Think of it like this: if you have something like $y^n$ and you're integrating it with a little $dy$ next to it, the answer is $\frac{y^{n+1}}{n+1}$. In our problem, our "y" is $\sin x$, and the "dy" is $\cos x dx$.

So, for the first part, $\int \sin^3 x \cdot \cos x dx$:
It's like integrating $y^3 dy$, where $y = \sin x$. So the answer is $\frac{\sin^4 x}{4}$.

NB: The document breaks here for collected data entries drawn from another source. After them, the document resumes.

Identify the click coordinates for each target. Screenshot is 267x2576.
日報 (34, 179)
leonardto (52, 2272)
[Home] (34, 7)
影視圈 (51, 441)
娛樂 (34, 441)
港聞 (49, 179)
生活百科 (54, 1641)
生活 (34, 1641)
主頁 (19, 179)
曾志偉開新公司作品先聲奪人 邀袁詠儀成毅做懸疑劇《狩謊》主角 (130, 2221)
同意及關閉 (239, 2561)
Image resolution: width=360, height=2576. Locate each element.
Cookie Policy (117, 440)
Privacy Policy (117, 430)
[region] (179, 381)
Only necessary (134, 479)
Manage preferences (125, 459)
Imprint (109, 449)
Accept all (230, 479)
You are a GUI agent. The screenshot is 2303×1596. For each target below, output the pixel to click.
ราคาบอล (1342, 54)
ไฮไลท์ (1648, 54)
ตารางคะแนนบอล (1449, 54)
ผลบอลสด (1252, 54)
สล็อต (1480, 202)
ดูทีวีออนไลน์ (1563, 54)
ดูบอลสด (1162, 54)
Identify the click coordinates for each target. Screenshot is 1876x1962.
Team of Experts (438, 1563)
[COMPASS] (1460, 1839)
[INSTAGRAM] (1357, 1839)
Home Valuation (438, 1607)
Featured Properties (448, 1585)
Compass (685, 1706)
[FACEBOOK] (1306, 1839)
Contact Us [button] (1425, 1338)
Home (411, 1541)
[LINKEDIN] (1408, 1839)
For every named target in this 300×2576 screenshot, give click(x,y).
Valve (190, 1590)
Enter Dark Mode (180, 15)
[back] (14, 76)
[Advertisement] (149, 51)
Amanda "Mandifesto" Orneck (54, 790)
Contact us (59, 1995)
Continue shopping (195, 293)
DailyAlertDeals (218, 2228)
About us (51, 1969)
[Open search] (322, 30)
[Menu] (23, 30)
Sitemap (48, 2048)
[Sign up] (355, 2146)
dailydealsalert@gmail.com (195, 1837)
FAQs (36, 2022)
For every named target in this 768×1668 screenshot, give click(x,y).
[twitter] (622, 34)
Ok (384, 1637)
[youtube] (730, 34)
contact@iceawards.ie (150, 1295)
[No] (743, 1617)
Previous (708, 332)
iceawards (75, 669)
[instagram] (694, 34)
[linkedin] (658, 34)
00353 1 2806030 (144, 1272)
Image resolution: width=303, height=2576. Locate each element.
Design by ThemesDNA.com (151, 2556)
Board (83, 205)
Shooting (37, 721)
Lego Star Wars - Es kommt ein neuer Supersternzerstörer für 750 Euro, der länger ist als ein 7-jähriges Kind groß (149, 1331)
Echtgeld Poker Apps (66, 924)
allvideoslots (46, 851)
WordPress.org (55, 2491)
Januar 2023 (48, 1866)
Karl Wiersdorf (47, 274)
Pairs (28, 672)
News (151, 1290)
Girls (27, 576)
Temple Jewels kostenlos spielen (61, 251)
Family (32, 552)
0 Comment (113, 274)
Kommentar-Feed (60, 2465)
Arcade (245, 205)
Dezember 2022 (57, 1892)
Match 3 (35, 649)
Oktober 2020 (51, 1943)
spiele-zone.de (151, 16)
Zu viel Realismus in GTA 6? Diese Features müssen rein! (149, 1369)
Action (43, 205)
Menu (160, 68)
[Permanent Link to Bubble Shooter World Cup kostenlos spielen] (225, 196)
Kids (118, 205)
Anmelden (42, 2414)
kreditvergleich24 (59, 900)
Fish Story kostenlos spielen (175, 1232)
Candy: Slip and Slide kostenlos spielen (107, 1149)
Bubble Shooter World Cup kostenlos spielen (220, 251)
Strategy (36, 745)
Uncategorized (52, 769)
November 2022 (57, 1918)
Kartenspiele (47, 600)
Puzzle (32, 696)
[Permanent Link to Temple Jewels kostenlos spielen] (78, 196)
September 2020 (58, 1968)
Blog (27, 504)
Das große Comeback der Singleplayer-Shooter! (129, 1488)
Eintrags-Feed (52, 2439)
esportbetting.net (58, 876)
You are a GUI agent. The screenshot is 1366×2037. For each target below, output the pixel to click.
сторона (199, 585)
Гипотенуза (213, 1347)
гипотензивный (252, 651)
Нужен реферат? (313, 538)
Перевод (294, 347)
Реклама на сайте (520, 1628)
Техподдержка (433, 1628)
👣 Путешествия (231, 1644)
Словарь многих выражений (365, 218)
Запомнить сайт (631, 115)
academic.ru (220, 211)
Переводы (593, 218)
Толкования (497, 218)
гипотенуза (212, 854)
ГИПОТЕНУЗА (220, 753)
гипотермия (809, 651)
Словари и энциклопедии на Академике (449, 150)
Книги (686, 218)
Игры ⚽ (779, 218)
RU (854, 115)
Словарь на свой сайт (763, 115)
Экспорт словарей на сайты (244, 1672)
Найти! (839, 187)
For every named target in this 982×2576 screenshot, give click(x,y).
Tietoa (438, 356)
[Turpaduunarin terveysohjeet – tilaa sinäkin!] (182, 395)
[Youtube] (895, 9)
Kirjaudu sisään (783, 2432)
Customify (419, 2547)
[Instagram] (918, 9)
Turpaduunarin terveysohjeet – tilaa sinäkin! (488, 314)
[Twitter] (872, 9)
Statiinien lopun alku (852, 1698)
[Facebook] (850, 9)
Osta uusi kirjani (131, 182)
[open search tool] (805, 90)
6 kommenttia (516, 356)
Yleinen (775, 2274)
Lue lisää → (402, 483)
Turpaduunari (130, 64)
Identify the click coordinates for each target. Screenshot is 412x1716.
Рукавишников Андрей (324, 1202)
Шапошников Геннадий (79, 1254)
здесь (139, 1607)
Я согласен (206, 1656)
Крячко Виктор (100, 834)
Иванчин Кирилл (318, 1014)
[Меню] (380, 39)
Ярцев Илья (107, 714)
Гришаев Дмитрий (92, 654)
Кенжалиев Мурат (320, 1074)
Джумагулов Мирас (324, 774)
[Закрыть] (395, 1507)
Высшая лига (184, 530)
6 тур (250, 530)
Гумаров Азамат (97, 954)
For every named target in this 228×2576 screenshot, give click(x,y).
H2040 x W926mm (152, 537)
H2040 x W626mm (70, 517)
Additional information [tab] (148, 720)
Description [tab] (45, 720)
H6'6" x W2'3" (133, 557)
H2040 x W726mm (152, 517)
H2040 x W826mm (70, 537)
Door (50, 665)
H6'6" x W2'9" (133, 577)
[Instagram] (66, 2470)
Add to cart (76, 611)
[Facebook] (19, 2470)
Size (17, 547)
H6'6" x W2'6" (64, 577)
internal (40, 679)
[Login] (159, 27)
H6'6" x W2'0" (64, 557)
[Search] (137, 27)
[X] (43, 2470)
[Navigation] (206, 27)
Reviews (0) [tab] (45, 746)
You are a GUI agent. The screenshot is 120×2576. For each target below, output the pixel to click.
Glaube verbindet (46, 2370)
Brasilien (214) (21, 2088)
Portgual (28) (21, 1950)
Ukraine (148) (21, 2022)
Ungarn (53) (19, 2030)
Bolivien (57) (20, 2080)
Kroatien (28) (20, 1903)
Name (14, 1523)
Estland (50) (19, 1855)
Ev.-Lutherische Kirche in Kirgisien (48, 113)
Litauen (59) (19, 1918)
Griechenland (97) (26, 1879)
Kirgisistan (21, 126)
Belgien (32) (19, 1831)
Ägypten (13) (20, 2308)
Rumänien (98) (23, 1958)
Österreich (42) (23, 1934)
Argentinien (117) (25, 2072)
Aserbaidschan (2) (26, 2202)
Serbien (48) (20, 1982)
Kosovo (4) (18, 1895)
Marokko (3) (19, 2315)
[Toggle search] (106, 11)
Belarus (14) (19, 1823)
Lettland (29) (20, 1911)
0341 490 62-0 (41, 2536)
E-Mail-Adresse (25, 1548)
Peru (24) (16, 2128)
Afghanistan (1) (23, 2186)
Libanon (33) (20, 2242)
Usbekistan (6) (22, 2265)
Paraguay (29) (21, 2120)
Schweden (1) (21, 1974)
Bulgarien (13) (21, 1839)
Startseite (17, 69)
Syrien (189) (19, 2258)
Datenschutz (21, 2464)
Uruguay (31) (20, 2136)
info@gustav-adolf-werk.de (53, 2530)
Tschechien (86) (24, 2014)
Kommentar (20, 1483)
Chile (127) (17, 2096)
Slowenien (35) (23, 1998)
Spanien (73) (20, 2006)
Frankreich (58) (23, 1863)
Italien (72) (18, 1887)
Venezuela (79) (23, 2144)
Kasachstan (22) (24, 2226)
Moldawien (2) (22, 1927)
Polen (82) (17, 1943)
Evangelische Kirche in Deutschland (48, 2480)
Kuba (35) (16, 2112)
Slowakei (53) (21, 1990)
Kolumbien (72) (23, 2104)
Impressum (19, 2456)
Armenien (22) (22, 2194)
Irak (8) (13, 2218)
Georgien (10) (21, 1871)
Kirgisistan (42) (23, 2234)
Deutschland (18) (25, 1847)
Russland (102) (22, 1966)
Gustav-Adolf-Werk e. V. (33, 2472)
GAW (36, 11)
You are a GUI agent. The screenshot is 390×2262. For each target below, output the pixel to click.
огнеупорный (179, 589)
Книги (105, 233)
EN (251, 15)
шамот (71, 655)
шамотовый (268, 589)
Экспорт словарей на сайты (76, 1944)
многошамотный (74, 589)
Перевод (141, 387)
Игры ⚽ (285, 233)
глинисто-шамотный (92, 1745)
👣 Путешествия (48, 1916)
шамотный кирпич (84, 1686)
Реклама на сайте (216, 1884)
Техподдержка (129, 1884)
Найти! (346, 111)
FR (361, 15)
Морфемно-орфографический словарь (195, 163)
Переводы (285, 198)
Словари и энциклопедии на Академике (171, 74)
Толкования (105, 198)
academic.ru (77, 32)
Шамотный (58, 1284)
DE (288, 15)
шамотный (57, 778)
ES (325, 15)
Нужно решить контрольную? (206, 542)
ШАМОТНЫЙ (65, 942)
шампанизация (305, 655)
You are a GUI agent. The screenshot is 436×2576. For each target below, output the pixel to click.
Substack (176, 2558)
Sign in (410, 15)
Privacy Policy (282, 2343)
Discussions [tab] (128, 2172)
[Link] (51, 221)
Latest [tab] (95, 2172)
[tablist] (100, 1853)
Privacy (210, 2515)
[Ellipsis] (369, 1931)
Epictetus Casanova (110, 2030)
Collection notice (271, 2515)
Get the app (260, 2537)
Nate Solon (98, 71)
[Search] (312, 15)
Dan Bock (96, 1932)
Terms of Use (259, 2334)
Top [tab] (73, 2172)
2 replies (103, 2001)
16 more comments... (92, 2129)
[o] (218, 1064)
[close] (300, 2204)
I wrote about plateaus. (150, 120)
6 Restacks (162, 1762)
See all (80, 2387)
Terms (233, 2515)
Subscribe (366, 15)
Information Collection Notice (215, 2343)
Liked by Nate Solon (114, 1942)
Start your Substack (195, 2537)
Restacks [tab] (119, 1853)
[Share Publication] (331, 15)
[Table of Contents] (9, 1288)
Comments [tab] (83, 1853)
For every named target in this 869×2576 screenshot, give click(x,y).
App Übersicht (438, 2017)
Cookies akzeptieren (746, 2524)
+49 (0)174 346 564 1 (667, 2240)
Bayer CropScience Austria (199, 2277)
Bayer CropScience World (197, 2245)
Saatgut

And for the second part, $\int \sin^5 x \cdot \cos x dx$:
It's like integrating $y^5 dy$, where $y = \sin x$. So the answer is $\frac{\sin^6 x}{6}$.

Putting it all together, since we had a minus sign between the terms, the final answer is:
$\frac{\sin^4 x}{4} - \frac{\sin^6 x}{6}$

And because it's an indefinite integral (which means we're looking for all possible functions whose derivative is the original expression), we always add a "+C" at the end. That "C" stands for a constant, which could be any number!

Alternative answer

Answer: $ \frac{1}{6}{\cos ^6}x - \frac{1}{4}{\cos ^4}x + C $ Explain
This is a question about integrating trigonometric functions, especially when they have powers. It uses a cool trick called 'u-substitution' and a basic trig identity! . The solving step is:

Hey everyone! It's Kevin Chen here, ready to tackle this super fun math problem!

First, we have this $\sin^3 x$ and $\cos^3 x$ all multiplied together. Since both powers are odd, we can play a trick to make it easier! We can 'save' one $\sin x$ part for later.
So, $\sin^3 x \cos^3 x$ can be written as $\sin^2 x \cdot \cos^3 x \cdot \sin x$.

Next, remember that awesome identity we learned: $\sin^2 x + \cos^2 x = 1$? That means $\sin^2 x$ is the same as $1 - \cos^2 x$. We can swap that into our problem!
Now our integral looks like: $ \int (1 - \cos^2 x) \cdot \cos^3 x \cdot \sin x \, dx $

Here's the fun part – 'u-substitution'! It's like giving a nickname to a complicated part of the problem to make it look much simpler.
Let's make $u$ our nickname for $\cos x$.
If $u = \cos x$, then the 'little bit of change' for $u$ (which we call $du$) is $-\sin x \, dx$.
So, $\sin x \, dx$ is just $-du$.

Now, we put all our nicknames back into the problem!
The integral becomes: $ \int (1 - u^2) \cdot u^3 \cdot (-du) $
We can pull that minus sign out front, and then multiply the $u^3$ inside the parentheses:
$ - \int (u^3 - u^5) \, du $

Almost there! Now we just integrate each part, which is super easy with powers! Remember, you add 1 to the power and divide by the new power.
$ - \left( \frac{u^{3+1}}{3+1} - \frac{u^{5+1}}{5+1} \right) + C $
$ - \left( \frac{u^4}{4} - \frac{u^6}{6} \right) + C $
(Don't forget the $+ C$ because it's an indefinite integral, meaning it could have been shifted up or down!)

Last step, we put the original name back instead of the nickname $u$! Remember $u = \cos x$.
$ - \left( \frac{\cos^4 x}{4} - \frac{\cos^6 x}{6} \right) + C $
And if we want to make it look even neater, we can distribute the minus sign:
$ \frac{\cos^6 x}{6} - \frac{\cos^4 x}{4} + C $

And that's our answer! Isn't math cool?